=== Exercise directions ===
Copy all lines holding the word "will" from the entries.

=== Extracted information ===
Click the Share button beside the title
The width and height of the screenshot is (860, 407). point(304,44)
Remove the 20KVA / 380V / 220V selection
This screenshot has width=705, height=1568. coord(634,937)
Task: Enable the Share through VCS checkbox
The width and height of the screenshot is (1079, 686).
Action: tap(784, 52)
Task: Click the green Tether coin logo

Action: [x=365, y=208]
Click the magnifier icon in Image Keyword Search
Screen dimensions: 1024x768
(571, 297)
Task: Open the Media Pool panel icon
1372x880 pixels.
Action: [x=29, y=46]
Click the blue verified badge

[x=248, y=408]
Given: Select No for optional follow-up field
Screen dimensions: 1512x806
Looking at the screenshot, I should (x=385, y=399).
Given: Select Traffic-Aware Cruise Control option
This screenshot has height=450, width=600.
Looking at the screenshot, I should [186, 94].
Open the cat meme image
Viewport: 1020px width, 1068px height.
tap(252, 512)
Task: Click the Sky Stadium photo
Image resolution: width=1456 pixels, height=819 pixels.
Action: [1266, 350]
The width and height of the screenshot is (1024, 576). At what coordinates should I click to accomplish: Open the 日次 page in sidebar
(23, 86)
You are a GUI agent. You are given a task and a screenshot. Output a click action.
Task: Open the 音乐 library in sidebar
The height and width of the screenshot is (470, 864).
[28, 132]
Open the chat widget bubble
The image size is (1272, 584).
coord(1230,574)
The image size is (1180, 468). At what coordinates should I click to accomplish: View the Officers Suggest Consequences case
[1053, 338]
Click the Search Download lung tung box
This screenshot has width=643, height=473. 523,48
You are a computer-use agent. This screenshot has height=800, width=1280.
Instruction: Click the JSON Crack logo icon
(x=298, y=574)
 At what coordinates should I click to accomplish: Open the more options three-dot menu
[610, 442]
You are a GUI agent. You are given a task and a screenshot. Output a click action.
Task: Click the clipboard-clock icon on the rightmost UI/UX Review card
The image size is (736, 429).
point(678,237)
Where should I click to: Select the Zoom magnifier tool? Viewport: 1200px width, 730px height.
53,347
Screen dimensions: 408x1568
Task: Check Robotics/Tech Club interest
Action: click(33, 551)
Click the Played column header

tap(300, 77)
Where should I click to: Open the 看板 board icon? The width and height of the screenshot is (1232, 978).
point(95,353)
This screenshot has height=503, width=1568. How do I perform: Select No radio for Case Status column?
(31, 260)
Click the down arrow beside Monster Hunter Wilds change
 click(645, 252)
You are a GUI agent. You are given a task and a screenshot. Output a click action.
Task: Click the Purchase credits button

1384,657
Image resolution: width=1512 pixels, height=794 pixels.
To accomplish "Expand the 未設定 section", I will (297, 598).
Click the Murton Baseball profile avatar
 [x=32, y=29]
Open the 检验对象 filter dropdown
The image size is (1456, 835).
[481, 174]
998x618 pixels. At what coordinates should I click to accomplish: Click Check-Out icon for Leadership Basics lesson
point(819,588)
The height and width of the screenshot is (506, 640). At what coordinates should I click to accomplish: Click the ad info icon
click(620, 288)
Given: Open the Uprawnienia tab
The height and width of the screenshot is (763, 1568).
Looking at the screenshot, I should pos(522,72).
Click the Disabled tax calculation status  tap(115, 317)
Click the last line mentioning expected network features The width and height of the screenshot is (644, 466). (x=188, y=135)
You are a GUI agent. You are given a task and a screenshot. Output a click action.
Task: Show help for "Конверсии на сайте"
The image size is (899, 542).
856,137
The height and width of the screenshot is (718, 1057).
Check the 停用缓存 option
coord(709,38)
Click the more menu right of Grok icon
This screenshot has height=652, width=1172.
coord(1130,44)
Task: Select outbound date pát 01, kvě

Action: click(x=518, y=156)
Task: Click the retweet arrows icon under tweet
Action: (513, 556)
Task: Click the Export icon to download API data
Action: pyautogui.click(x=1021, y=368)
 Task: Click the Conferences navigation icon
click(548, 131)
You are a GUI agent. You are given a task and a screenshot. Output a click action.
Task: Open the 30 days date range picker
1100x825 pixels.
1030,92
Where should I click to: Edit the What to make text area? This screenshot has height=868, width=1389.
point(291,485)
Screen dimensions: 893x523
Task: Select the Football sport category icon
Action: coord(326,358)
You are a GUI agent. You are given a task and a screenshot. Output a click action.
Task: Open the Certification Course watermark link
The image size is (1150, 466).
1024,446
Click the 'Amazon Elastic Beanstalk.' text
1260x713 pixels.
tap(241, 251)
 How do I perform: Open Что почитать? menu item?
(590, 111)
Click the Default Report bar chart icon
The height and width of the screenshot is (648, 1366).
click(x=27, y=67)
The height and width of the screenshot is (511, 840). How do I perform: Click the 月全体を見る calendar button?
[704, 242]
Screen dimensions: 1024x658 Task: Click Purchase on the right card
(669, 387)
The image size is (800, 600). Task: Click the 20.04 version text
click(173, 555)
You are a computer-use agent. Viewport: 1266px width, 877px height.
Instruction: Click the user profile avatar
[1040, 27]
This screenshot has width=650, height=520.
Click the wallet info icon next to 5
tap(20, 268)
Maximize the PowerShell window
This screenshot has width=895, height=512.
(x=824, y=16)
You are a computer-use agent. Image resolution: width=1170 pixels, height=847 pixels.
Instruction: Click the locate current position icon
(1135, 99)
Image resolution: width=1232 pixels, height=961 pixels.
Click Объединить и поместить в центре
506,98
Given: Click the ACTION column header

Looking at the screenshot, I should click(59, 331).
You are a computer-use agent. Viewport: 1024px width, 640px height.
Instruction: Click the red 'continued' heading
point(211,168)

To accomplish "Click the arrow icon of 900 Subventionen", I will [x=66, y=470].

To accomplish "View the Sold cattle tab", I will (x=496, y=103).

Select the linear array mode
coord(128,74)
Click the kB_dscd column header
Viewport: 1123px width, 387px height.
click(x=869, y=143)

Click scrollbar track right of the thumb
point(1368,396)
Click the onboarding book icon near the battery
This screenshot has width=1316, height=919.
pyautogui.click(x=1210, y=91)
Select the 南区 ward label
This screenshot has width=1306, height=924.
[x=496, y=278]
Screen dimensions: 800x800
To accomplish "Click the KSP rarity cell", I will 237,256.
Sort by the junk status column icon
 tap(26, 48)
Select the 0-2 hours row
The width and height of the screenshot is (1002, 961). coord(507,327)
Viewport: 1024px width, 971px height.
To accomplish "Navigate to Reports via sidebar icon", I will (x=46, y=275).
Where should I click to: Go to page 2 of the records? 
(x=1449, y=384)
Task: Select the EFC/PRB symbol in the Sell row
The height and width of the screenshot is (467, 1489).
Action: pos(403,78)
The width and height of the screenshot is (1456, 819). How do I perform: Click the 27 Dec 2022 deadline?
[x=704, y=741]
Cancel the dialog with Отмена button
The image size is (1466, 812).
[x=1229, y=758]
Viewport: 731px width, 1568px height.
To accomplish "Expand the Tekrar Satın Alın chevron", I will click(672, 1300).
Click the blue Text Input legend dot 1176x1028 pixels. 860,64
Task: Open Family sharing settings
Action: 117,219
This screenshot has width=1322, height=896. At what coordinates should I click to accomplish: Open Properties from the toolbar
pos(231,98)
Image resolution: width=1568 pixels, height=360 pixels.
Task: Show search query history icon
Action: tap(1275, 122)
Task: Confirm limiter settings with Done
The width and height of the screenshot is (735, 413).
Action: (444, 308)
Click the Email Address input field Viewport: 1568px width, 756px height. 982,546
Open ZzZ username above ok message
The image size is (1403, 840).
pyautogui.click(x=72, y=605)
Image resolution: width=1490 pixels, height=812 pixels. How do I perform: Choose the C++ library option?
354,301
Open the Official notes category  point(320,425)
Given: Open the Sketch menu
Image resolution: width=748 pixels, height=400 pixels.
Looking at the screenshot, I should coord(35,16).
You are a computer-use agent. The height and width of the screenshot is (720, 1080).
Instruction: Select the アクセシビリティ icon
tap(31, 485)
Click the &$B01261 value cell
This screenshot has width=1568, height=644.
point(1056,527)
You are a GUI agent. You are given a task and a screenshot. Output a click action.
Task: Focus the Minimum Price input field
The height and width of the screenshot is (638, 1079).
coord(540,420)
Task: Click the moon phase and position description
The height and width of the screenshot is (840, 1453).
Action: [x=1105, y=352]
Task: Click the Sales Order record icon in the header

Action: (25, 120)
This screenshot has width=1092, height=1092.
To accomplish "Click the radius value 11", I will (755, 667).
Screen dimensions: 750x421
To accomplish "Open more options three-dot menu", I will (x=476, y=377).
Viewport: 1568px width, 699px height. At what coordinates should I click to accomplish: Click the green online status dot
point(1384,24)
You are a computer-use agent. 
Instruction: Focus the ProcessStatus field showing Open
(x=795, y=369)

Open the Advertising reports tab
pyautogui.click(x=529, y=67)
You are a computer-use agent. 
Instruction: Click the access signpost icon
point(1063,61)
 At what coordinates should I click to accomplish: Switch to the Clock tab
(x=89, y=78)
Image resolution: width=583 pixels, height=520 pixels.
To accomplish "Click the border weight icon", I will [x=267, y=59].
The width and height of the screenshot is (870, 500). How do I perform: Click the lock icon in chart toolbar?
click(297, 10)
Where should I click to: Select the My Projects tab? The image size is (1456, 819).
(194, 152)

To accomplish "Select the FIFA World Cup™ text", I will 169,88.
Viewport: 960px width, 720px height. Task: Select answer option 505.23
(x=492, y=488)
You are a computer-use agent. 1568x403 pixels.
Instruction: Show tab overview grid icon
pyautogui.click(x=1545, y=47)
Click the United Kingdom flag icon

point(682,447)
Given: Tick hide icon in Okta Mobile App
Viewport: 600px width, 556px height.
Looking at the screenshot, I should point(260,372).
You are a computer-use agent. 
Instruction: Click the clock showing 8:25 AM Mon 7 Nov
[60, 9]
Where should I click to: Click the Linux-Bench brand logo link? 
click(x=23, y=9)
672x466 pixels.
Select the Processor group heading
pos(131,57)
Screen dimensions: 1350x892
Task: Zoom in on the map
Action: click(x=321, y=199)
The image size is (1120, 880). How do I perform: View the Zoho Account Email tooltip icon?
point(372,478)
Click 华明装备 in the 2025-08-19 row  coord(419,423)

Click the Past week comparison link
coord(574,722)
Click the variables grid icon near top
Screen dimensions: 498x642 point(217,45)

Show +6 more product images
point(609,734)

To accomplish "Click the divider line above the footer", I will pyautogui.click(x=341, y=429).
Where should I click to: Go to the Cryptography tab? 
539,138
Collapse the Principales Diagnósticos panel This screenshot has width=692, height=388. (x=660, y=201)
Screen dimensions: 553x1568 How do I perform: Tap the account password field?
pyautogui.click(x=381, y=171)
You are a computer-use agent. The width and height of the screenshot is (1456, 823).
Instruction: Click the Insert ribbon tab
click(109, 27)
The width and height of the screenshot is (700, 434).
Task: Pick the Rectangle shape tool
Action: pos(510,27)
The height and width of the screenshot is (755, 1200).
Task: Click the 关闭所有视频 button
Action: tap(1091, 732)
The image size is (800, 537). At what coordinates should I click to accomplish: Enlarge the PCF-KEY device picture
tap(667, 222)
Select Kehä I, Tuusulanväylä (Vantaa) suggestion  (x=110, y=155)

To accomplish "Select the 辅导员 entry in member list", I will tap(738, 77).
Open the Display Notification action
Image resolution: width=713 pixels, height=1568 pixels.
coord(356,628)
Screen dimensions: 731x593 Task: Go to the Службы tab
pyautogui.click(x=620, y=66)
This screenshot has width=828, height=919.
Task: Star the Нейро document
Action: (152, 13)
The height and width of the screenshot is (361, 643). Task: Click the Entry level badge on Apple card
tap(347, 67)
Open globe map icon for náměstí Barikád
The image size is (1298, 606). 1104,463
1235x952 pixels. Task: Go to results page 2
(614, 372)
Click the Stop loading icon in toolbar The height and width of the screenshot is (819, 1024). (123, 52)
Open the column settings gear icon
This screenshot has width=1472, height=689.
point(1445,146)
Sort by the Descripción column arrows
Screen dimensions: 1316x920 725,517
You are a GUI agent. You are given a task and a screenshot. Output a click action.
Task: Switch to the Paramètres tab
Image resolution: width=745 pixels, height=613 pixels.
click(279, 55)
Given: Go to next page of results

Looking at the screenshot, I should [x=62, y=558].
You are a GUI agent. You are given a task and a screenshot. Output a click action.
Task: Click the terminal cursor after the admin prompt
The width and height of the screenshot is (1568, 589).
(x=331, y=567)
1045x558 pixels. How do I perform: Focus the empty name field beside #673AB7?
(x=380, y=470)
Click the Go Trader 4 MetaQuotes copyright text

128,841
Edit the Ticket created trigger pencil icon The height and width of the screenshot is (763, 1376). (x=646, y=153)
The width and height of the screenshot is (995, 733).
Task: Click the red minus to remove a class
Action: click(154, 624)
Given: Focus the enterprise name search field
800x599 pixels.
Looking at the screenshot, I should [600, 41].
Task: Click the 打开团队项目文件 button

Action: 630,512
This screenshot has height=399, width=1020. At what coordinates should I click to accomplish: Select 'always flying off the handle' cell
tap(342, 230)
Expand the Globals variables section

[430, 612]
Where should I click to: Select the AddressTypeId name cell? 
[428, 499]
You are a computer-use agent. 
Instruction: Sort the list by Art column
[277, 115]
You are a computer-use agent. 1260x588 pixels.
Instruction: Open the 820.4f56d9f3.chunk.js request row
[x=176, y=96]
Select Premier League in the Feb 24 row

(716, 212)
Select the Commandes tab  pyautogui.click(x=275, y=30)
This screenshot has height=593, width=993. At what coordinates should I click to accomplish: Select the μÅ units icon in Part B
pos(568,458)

=== Task solution ===
To accomplish "Expand the 未設定 section", I will (297, 598).
To accomplish "Click the arrow icon of 900 Subventionen", I will [x=66, y=470].
To accomplish "View the Sold cattle tab", I will (x=496, y=103).
To accomplish "Click the KSP rarity cell", I will 237,256.
To accomplish "Navigate to Reports via sidebar icon", I will (x=46, y=275).
To accomplish "Expand the Tekrar Satın Alın chevron", I will click(672, 1300).
To accomplish "Click the radius value 11", I will (755, 667).
To accomplish "Open more options three-dot menu", I will (x=476, y=377).
To accomplish "Click the border weight icon", I will [x=267, y=59].
To accomplish "Select the FIFA World Cup™ text", I will 169,88.
To accomplish "Click the divider line above the footer", I will pyautogui.click(x=341, y=429).
To accomplish "Select the 辅导员 entry in member list", I will tap(738, 77).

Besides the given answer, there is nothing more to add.